** Task item **
For the string "Open", find every matching line in the records and copy it.
Data provided below:
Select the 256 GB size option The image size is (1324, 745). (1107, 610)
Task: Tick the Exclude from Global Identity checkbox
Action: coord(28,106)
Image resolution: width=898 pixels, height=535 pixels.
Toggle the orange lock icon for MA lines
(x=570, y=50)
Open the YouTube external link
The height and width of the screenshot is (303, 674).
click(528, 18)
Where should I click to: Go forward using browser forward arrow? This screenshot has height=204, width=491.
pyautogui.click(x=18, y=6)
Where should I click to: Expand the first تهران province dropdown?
End of Data provided.
Data provided below:
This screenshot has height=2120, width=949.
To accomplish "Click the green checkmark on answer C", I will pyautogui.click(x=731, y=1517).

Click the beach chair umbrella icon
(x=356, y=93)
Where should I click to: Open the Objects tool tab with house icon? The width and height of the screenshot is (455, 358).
End of Data provided.
Data provided below:
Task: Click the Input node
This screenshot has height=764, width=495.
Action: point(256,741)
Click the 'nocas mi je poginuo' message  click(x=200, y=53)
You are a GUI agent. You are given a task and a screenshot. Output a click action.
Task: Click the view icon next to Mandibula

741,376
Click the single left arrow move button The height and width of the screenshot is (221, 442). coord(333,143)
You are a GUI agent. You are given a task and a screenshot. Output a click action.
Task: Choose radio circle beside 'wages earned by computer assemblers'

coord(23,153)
End of Data provided.
** Exercise answer **
Open the YouTube external link
Where should I click to: Open the Objects tool tab with house icon? The width and height of the screenshot is (455, 358).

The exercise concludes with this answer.